Kemper in a live Situation

  • Hello!


    I use the Kemper since 4 weeks now! I'm very impressed about the great sound, because i always have been veeeery fucked up by modeling amps, even
    when everybody got crazy about this stuff. For example I tested the Axe FX 2 for a week and sent it back to G66, because i didn't like it.


    But the Kemper is a complete different kind of gear! It really sounds like the great amps. Not all presets, but at least the amp factory stuff blew me away!



    So i tried to play it live on stage yesterday. The result was a very new experience in need of getting used to. I switched between different rigs which i figured out
    in my studio at home but i was a little bit unhappy with balancing the volumes on stage! The floor monitor was a very expensive piece of gear, but for now i'm far away from the feeling i had
    when i was playing a real amp! The sound sometimes was hard to play. the clean sounds for example sounded very great when playing only guitar. But when the vocals, keys and
    bass joined the monitor, all i had left were the high frequencies with no balls!


    Before i buy my own monitoring i really need good advises to come closer to a comfortable stage situation!


    Thanks to everybody for your help!


    Cheers!

  • It took a little time for me to tweak my Kemper rigs before using them in a live situation as well. I tweaked and listened to my amp rigs using studio monitors, studio headphones, custom ear molds, fx loop input on combo amp, powered Mackie p.a. speaker, and even rented a rehearsal room for 2 hours to listen through a p.a. Granted, this is probably more than most people have access to on a regular basis.


    What I found was that the rigs always sounded slightly different and I wanted to tweak them accordingly. I decided to start eliminating some of the variables by using fewer amp rigs, limiting myself to about 10 that I liked the best. Then if the tones were similar, i.e. medium gain or high gain, I would find the cabinet profile I liked the best and the same cabinet profile for different rigs when I could. When the entire rig changes, sometimes there are eq curve differences and it takes about 15-20 seconds for your ears to adjust and in the meantime, it sounds "weird".

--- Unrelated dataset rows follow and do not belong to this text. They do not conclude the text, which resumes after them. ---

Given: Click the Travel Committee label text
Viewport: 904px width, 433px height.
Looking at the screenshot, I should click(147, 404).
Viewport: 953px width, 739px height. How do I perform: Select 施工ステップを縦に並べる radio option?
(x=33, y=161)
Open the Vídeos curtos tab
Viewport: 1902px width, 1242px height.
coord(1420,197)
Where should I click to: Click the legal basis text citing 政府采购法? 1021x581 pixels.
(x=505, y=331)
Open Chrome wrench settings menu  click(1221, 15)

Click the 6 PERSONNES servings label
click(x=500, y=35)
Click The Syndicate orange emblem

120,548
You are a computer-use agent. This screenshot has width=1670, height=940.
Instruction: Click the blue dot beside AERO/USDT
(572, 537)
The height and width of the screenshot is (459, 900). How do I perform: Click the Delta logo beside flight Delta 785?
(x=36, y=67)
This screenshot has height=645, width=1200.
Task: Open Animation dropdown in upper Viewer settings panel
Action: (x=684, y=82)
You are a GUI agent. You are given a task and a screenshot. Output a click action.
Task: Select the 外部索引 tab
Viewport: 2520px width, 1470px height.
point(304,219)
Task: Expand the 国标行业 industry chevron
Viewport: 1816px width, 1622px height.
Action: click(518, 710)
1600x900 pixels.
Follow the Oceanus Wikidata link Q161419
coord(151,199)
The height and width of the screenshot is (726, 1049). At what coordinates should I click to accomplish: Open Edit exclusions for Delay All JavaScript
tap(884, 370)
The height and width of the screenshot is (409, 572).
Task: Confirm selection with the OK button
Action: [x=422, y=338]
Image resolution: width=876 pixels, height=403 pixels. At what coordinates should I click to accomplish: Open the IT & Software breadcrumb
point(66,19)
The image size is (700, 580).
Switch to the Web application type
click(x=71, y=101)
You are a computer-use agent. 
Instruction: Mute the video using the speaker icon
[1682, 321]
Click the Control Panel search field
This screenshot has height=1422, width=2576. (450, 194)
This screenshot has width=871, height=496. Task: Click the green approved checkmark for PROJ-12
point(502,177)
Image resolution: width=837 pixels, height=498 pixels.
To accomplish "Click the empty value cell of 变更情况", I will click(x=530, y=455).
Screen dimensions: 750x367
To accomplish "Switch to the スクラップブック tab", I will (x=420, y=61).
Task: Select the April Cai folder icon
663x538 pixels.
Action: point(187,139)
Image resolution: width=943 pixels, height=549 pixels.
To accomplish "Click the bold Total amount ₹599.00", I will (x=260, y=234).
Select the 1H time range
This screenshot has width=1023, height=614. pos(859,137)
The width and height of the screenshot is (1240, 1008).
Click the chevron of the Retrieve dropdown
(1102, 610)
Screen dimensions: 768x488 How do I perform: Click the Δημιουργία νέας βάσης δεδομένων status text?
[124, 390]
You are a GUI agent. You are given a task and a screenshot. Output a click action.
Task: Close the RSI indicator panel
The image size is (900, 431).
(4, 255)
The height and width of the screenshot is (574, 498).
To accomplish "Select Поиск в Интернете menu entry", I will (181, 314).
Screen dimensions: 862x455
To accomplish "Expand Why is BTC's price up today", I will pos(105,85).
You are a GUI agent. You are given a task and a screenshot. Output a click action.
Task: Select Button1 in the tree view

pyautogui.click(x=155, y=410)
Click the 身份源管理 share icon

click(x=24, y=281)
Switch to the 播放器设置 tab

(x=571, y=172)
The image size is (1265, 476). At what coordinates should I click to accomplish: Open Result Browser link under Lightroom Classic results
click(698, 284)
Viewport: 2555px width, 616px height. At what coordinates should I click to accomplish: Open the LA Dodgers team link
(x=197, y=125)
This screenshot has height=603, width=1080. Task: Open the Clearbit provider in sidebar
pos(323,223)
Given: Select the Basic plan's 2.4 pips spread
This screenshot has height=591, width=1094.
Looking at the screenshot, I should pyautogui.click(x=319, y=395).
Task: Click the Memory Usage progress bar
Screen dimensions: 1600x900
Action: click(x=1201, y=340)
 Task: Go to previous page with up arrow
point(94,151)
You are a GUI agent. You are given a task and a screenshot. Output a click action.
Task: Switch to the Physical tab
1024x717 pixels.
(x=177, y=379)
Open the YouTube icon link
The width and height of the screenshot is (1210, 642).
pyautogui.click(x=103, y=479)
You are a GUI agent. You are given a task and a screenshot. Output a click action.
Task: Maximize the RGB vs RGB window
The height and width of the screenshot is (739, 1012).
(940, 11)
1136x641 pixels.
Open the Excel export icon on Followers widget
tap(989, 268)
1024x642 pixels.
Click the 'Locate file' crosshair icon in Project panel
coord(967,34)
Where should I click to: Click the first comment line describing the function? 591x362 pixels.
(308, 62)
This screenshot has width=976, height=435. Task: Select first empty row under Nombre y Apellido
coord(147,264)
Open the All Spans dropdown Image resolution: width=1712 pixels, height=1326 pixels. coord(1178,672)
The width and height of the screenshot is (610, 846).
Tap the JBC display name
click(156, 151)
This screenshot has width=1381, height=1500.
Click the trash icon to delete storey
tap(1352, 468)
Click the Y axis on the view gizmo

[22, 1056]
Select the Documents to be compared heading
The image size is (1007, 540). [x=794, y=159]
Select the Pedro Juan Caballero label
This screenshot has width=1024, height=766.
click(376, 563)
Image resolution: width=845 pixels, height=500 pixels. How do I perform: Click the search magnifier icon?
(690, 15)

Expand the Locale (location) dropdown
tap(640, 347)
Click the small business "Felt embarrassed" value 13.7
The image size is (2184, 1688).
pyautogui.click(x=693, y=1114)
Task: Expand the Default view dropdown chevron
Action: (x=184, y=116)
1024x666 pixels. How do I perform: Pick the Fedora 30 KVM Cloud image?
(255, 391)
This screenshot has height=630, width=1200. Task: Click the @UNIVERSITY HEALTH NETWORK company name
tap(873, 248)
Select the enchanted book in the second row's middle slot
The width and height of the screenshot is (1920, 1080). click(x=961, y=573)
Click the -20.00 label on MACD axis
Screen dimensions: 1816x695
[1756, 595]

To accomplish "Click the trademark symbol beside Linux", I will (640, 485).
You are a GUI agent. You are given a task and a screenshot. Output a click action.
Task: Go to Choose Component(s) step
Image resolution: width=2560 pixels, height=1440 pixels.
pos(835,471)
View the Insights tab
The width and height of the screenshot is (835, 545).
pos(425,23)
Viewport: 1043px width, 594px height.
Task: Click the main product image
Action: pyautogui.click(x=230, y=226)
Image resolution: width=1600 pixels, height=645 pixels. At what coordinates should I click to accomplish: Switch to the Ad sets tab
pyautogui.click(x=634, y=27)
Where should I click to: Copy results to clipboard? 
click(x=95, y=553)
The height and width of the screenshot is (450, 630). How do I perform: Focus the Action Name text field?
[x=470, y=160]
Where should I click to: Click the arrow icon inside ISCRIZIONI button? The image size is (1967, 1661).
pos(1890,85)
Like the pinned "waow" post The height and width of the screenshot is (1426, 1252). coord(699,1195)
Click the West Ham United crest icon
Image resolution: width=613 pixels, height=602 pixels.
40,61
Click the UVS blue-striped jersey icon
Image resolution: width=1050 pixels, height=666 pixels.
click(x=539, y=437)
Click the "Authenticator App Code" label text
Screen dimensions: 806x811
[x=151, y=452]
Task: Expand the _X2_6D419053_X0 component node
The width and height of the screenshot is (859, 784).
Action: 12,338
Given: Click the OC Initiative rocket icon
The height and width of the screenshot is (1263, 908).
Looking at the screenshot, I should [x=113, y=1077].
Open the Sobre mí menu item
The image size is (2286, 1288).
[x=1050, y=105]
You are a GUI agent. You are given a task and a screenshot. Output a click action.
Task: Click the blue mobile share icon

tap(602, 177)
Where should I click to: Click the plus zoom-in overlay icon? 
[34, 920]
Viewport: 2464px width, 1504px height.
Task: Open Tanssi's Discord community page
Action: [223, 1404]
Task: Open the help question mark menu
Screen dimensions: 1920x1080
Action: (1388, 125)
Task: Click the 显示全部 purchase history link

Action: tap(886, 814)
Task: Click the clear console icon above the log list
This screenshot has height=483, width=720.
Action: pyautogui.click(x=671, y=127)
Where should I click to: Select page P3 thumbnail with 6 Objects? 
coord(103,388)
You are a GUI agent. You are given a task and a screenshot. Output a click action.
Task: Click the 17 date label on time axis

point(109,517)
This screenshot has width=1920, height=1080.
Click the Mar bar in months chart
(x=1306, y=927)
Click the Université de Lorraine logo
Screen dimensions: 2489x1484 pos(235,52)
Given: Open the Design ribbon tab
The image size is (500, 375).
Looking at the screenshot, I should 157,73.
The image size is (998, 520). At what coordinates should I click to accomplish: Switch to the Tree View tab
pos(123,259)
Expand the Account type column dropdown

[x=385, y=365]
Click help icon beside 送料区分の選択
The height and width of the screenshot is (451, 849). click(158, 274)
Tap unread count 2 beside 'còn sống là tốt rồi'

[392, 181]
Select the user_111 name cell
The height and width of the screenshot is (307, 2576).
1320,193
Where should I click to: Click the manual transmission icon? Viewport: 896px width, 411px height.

    When I play live, we use in-ear monitors, so it's a pretty flat, even response except for the midrange bump in the resonant frequencies of the molds themselves. So between the ear monitor signal I get and tweaking to a powered p.a. speaker at home and limiting my work to as few amp rigs that I need to get by, I was able to get some great basic sounds. I eventually got an Atomic Reactor FRFR tube powered wedge and I've been using that to tweak sounds at home and for stage monitoring at smaller gigs where I don't have ear monitors. The problem with being dependent on floor wedges in most monitor systems is that the eq's are carved up heavily to keep vocal mics from feeding back, which murders from the Kemper.


    If you can work diligently through the initial tweaking process and get a decent FRFR powered speaker, you can dial up some pretty amazing tones that are consistent from night to night and get even better as time goes by as you fine tune in the live environment.